*** Exercise inputs ***

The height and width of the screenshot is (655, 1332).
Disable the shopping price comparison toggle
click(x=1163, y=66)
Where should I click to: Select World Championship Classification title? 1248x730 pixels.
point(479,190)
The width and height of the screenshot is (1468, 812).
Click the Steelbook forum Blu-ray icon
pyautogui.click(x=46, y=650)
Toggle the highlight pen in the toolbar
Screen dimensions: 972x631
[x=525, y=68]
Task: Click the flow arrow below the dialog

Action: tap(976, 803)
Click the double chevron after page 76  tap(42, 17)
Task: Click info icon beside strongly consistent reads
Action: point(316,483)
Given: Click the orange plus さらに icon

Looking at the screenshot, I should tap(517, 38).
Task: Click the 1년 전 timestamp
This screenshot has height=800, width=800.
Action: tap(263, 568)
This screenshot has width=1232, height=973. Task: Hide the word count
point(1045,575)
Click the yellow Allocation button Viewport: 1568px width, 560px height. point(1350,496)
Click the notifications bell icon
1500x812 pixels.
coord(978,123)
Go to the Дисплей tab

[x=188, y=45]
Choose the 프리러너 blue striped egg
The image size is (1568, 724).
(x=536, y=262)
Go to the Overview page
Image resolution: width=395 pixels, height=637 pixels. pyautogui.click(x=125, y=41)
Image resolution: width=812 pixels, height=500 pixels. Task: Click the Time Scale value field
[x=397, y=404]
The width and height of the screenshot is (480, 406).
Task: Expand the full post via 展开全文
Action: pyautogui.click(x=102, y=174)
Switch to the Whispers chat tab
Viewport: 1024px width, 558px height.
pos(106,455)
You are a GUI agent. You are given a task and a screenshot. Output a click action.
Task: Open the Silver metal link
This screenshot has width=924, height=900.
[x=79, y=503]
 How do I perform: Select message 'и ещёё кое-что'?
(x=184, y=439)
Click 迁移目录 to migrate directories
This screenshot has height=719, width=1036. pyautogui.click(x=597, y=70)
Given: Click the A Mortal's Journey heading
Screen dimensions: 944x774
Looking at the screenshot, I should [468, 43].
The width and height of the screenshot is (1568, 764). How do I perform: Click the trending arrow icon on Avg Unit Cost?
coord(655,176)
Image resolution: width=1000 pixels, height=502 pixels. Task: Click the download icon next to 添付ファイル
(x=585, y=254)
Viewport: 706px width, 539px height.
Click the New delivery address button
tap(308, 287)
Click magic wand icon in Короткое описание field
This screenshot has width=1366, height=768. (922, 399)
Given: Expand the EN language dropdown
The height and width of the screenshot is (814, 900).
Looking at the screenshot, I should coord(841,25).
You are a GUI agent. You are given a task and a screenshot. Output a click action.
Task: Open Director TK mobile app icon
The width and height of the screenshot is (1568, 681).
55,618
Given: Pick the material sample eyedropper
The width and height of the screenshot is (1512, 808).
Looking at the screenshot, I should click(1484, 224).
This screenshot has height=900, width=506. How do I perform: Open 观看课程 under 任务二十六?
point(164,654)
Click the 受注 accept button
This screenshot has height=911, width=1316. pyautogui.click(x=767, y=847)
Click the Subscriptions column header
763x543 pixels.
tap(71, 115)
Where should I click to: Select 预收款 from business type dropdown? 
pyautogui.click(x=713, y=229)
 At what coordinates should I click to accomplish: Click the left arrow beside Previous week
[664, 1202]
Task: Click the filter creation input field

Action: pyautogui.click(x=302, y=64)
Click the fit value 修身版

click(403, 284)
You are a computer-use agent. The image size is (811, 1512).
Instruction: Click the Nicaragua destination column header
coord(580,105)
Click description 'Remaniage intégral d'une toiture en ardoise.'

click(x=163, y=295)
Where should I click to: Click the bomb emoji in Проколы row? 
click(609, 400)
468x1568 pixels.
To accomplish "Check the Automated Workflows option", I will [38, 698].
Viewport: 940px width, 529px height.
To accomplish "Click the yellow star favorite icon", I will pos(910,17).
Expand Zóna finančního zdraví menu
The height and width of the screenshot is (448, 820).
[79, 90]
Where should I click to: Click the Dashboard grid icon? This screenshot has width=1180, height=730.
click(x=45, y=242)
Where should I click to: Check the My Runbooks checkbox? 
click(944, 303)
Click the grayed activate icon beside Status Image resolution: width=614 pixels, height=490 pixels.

*** End of Exercise inputs ***

- Task directions
Would you reproduce the full listing shown above, word for word?

- Written response
The height and width of the screenshot is (655, 1332).
Disable the shopping price comparison toggle
click(x=1163, y=66)
Where should I click to: Select World Championship Classification title? 1248x730 pixels.
point(479,190)
The width and height of the screenshot is (1468, 812).
Click the Steelbook forum Blu-ray icon
pyautogui.click(x=46, y=650)
Toggle the highlight pen in the toolbar
Screen dimensions: 972x631
[x=525, y=68]
Task: Click the flow arrow below the dialog

Action: tap(976, 803)
Click the double chevron after page 76  tap(42, 17)
Task: Click info icon beside strongly consistent reads
Action: point(316,483)
Given: Click the orange plus さらに icon

Looking at the screenshot, I should tap(517, 38).
Task: Click the 1년 전 timestamp
This screenshot has height=800, width=800.
Action: tap(263, 568)
This screenshot has width=1232, height=973. Task: Hide the word count
point(1045,575)
Click the yellow Allocation button Viewport: 1568px width, 560px height. point(1350,496)
Click the notifications bell icon
1500x812 pixels.
coord(978,123)
Go to the Дисплей tab

[x=188, y=45]
Choose the 프리러너 blue striped egg
The image size is (1568, 724).
(x=536, y=262)
Go to the Overview page
Image resolution: width=395 pixels, height=637 pixels. pyautogui.click(x=125, y=41)
Image resolution: width=812 pixels, height=500 pixels. Task: Click the Time Scale value field
[x=397, y=404]
The width and height of the screenshot is (480, 406).
Task: Expand the full post via 展开全文
Action: pyautogui.click(x=102, y=174)
Switch to the Whispers chat tab
Viewport: 1024px width, 558px height.
pos(106,455)
You are a GUI agent. You are given a task and a screenshot. Output a click action.
Task: Open the Silver metal link
This screenshot has width=924, height=900.
[x=79, y=503]
 How do I perform: Select message 'и ещёё кое-что'?
(x=184, y=439)
Click 迁移目录 to migrate directories
This screenshot has height=719, width=1036. pyautogui.click(x=597, y=70)
Given: Click the A Mortal's Journey heading
Screen dimensions: 944x774
Looking at the screenshot, I should [468, 43].
The width and height of the screenshot is (1568, 764). How do I perform: Click the trending arrow icon on Avg Unit Cost?
coord(655,176)
Image resolution: width=1000 pixels, height=502 pixels. Task: Click the download icon next to 添付ファイル
(x=585, y=254)
Viewport: 706px width, 539px height.
Click the New delivery address button
tap(308, 287)
Click magic wand icon in Короткое описание field
This screenshot has width=1366, height=768. (922, 399)
Given: Expand the EN language dropdown
The height and width of the screenshot is (814, 900).
Looking at the screenshot, I should coord(841,25).
You are a GUI agent. You are given a task and a screenshot. Output a click action.
Task: Open Director TK mobile app icon
The width and height of the screenshot is (1568, 681).
55,618
Given: Pick the material sample eyedropper
The width and height of the screenshot is (1512, 808).
Looking at the screenshot, I should click(1484, 224).
This screenshot has height=900, width=506. How do I perform: Open 观看课程 under 任务二十六?
point(164,654)
Click the 受注 accept button
This screenshot has height=911, width=1316. pyautogui.click(x=767, y=847)
Click the Subscriptions column header
763x543 pixels.
tap(71, 115)
Where should I click to: Select 预收款 from business type dropdown? 
pyautogui.click(x=713, y=229)
 At what coordinates should I click to accomplish: Click the left arrow beside Previous week
[664, 1202]
Task: Click the filter creation input field

Action: pyautogui.click(x=302, y=64)
Click the fit value 修身版

click(403, 284)
You are a computer-use agent. The image size is (811, 1512).
Instruction: Click the Nicaragua destination column header
coord(580,105)
Click description 'Remaniage intégral d'une toiture en ardoise.'

click(x=163, y=295)
Where should I click to: Click the bomb emoji in Проколы row? 
click(609, 400)
468x1568 pixels.
To accomplish "Check the Automated Workflows option", I will [38, 698].
Viewport: 940px width, 529px height.
To accomplish "Click the yellow star favorite icon", I will pos(910,17).
Expand Zóna finančního zdraví menu
The height and width of the screenshot is (448, 820).
[79, 90]
Where should I click to: Click the Dashboard grid icon? This screenshot has width=1180, height=730.
click(x=45, y=242)
Where should I click to: Check the My Runbooks checkbox? 
click(944, 303)
Click the grayed activate icon beside Status Image resolution: width=614 pixels, height=490 pixels.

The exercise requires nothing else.